◆ WORK TO COMPLETE ◆
From the entries below, copy exactly the lines from the one that contains "Given: Select the ListContentView.xaml" through the one that contains "The width and height of the screenshot is (933, 589).", both included, and only those.
----- DATA EXTRACTS
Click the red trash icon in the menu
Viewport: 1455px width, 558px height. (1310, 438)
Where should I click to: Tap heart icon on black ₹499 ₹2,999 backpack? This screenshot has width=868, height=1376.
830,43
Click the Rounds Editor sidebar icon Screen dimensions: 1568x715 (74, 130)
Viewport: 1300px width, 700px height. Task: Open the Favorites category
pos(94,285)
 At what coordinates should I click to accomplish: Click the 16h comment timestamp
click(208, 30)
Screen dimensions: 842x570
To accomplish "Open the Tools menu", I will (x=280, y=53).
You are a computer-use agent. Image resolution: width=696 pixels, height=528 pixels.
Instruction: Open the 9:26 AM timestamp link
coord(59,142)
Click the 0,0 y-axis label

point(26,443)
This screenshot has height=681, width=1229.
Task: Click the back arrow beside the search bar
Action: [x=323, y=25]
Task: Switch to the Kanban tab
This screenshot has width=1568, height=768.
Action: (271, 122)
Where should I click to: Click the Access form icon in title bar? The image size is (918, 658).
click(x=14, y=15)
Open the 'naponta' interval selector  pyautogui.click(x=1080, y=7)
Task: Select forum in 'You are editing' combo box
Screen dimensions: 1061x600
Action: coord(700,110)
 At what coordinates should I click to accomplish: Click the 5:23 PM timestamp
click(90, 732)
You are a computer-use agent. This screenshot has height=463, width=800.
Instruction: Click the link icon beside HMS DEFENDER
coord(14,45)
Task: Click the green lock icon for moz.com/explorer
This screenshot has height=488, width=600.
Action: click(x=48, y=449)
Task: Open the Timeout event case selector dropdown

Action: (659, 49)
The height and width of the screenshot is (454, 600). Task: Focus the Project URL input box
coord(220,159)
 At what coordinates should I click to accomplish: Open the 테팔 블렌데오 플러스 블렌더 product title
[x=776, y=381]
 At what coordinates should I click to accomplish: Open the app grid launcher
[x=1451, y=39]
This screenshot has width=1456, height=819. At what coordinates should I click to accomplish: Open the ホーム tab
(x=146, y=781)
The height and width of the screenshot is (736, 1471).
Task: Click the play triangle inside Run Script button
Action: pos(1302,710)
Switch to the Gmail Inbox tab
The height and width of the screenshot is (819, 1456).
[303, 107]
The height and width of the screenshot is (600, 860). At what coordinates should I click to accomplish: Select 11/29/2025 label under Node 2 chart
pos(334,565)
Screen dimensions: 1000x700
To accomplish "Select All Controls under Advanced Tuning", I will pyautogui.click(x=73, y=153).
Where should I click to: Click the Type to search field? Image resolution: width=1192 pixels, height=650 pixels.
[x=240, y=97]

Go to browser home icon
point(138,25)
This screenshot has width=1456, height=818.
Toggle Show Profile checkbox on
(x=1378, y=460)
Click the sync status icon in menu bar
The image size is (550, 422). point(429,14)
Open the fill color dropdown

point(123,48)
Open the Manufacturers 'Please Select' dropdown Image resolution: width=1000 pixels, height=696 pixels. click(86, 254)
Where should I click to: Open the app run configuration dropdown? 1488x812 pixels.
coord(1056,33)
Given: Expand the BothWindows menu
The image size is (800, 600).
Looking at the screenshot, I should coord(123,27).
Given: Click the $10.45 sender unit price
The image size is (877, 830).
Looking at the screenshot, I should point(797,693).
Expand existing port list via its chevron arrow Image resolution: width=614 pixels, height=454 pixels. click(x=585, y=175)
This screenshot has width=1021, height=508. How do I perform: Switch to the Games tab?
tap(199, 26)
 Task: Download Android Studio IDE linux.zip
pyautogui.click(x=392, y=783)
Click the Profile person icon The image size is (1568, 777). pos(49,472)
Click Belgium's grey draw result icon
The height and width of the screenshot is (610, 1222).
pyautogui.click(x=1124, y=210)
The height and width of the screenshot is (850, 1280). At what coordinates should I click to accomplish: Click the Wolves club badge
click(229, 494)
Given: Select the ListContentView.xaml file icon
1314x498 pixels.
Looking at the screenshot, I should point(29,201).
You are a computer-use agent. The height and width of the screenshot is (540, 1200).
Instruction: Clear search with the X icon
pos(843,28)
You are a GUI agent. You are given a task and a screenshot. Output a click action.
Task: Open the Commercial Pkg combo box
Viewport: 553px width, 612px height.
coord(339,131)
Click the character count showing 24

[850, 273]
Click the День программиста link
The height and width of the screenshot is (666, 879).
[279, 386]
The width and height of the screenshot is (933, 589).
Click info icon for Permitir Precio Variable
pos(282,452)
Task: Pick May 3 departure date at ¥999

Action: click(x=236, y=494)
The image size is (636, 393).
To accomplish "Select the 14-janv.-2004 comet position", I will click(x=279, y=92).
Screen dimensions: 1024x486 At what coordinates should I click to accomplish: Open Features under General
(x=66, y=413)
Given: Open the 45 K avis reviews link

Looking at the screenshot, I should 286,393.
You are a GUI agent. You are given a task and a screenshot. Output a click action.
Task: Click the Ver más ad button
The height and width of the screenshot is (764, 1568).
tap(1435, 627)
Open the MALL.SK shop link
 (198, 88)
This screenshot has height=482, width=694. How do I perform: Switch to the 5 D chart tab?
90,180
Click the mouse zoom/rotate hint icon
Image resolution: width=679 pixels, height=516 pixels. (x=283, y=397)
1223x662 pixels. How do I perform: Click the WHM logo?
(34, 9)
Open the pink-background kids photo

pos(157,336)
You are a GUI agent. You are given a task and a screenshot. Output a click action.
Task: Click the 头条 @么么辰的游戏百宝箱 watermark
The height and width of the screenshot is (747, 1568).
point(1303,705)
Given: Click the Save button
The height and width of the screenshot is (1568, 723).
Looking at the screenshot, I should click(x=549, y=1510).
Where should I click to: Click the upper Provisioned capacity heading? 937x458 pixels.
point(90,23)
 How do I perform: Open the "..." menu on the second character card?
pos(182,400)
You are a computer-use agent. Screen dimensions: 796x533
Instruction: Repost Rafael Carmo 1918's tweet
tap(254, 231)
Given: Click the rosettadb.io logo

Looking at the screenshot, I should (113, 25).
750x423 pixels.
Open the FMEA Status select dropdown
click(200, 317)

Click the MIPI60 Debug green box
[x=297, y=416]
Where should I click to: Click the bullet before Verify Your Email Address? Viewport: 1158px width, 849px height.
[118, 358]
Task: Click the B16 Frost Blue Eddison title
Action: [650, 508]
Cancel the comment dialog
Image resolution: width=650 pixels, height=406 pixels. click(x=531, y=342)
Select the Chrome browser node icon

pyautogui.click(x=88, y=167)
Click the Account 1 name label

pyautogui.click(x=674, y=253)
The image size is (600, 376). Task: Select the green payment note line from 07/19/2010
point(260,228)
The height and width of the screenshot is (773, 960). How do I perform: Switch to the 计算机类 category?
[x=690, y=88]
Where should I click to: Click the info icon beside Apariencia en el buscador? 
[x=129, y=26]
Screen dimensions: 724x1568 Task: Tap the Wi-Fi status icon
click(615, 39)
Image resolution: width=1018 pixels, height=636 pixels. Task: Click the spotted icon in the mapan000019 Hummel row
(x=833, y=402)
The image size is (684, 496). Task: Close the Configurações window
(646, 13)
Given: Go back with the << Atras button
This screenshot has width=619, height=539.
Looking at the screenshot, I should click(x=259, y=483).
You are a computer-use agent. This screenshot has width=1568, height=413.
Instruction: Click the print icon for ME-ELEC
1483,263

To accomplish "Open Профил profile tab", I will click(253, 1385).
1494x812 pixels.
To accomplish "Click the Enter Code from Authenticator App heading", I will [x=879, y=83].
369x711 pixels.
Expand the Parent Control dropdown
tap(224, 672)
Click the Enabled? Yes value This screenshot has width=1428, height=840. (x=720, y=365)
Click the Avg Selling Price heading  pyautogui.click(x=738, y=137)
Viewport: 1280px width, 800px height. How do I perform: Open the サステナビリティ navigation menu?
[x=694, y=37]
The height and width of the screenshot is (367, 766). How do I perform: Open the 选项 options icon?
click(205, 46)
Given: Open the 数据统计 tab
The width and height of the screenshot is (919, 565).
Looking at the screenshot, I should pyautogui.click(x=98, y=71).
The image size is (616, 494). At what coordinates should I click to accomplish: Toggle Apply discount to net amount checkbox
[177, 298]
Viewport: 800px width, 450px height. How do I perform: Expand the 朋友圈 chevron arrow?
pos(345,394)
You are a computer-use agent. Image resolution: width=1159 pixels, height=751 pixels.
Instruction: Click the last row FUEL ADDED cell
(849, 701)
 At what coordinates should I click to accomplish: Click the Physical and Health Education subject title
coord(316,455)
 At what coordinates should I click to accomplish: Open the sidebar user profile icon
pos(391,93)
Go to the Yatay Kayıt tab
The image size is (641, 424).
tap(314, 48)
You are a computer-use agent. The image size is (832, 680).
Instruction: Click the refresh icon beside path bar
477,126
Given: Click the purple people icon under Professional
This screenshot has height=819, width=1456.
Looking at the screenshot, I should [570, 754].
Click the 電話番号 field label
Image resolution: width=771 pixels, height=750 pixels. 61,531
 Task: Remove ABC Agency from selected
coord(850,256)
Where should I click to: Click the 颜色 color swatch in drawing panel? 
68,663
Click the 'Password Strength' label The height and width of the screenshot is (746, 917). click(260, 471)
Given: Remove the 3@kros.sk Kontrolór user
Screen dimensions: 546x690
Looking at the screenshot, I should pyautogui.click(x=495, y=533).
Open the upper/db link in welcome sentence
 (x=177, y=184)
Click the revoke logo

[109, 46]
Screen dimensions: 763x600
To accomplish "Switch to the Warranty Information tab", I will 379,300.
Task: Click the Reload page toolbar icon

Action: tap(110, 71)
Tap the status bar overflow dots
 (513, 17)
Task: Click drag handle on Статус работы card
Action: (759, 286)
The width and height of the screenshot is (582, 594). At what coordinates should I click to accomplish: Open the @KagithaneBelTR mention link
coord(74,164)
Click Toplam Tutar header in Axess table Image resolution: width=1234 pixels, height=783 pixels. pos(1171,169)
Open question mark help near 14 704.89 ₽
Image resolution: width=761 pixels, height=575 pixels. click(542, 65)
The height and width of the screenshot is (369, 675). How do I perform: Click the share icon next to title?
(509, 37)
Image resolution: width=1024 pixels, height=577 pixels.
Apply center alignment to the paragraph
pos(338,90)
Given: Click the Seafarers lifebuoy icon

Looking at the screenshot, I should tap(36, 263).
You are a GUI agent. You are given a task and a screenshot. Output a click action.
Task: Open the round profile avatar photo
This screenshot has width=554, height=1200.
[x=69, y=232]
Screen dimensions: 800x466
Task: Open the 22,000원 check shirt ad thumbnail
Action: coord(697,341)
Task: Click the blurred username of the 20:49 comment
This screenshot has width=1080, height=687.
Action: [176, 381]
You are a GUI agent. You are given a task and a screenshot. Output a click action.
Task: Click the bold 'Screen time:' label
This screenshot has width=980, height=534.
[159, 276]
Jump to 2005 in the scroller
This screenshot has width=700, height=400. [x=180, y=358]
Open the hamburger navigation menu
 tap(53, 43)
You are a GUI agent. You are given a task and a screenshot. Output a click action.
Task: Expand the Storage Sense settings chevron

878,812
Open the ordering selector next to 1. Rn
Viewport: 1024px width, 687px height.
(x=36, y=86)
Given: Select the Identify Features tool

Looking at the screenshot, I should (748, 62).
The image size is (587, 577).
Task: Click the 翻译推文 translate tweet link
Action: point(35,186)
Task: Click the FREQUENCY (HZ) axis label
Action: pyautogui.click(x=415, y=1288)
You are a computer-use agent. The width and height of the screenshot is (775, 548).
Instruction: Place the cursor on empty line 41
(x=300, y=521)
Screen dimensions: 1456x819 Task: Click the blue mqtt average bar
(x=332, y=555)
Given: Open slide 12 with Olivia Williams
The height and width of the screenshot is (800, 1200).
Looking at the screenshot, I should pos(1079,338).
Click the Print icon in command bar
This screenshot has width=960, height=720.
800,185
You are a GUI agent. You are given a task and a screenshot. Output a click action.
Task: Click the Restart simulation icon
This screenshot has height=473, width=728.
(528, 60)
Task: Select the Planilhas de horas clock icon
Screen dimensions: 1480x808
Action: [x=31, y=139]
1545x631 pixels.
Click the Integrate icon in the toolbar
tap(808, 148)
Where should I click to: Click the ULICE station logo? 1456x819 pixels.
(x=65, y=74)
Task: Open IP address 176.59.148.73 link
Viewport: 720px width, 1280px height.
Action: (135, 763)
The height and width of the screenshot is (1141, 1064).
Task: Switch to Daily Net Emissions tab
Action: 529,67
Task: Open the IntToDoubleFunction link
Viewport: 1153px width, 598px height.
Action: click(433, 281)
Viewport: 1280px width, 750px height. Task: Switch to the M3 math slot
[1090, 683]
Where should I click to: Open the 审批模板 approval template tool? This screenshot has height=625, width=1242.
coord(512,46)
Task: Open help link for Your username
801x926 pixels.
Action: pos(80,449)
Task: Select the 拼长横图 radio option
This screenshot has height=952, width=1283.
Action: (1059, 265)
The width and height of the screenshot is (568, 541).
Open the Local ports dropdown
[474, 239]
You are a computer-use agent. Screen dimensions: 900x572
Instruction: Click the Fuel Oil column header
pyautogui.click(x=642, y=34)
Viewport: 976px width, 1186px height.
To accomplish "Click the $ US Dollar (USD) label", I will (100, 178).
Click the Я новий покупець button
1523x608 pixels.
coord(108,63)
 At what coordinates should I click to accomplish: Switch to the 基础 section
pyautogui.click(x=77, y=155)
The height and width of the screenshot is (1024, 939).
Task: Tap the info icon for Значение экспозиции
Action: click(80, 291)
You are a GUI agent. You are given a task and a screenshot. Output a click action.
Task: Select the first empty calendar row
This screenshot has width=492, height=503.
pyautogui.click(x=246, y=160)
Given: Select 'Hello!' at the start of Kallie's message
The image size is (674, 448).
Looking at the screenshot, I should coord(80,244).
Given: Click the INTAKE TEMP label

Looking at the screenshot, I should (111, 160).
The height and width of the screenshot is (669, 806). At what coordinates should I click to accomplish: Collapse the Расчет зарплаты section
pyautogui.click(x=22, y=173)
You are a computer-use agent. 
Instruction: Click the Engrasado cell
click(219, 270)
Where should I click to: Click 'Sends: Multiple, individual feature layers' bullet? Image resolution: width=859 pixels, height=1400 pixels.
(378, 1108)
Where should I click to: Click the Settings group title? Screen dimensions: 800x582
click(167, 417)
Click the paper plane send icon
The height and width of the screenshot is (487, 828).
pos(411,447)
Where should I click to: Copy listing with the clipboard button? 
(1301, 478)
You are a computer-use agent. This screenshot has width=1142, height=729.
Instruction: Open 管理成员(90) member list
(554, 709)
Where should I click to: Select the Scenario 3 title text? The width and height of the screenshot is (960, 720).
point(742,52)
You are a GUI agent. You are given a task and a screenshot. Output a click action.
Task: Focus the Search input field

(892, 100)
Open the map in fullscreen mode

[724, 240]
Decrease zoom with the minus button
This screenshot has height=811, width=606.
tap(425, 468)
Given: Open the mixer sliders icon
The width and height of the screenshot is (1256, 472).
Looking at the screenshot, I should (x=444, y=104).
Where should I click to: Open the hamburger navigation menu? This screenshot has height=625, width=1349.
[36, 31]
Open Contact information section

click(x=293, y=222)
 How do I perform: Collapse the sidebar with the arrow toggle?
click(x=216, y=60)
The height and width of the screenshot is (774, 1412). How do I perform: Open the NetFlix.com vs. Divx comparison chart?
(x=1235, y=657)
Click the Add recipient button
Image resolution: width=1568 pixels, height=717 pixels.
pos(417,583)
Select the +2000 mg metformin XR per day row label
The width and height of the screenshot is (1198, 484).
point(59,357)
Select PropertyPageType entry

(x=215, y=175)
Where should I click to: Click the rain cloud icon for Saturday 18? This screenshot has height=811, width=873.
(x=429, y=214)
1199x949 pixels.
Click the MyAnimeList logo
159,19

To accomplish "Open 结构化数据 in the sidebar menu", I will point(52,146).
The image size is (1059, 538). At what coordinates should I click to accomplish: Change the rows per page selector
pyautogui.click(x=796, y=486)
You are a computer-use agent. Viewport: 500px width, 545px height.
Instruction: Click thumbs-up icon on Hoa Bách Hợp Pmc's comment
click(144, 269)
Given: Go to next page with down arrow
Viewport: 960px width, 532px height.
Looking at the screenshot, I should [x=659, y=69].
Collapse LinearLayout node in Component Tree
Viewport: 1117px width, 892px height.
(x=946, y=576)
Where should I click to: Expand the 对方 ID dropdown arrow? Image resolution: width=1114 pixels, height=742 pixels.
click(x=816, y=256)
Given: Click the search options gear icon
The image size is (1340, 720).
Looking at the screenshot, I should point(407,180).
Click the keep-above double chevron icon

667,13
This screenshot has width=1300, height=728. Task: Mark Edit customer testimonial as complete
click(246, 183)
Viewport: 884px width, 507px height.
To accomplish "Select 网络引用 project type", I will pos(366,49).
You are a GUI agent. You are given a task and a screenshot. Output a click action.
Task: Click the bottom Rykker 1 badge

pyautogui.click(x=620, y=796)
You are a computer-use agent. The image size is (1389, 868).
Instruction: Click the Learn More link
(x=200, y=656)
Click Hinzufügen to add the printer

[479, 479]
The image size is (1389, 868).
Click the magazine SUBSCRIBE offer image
----------
◆ PROBLEM SOLUTION ◆
Given: Select the ListContentView.xaml file icon
1314x498 pixels.
Looking at the screenshot, I should point(29,201).
You are a computer-use agent. The height and width of the screenshot is (540, 1200).
Instruction: Clear search with the X icon
pos(843,28)
You are a GUI agent. You are given a task and a screenshot. Output a click action.
Task: Open the Commercial Pkg combo box
Viewport: 553px width, 612px height.
coord(339,131)
Click the character count showing 24

[850, 273]
Click the День программиста link
The height and width of the screenshot is (666, 879).
[279, 386]
The width and height of the screenshot is (933, 589).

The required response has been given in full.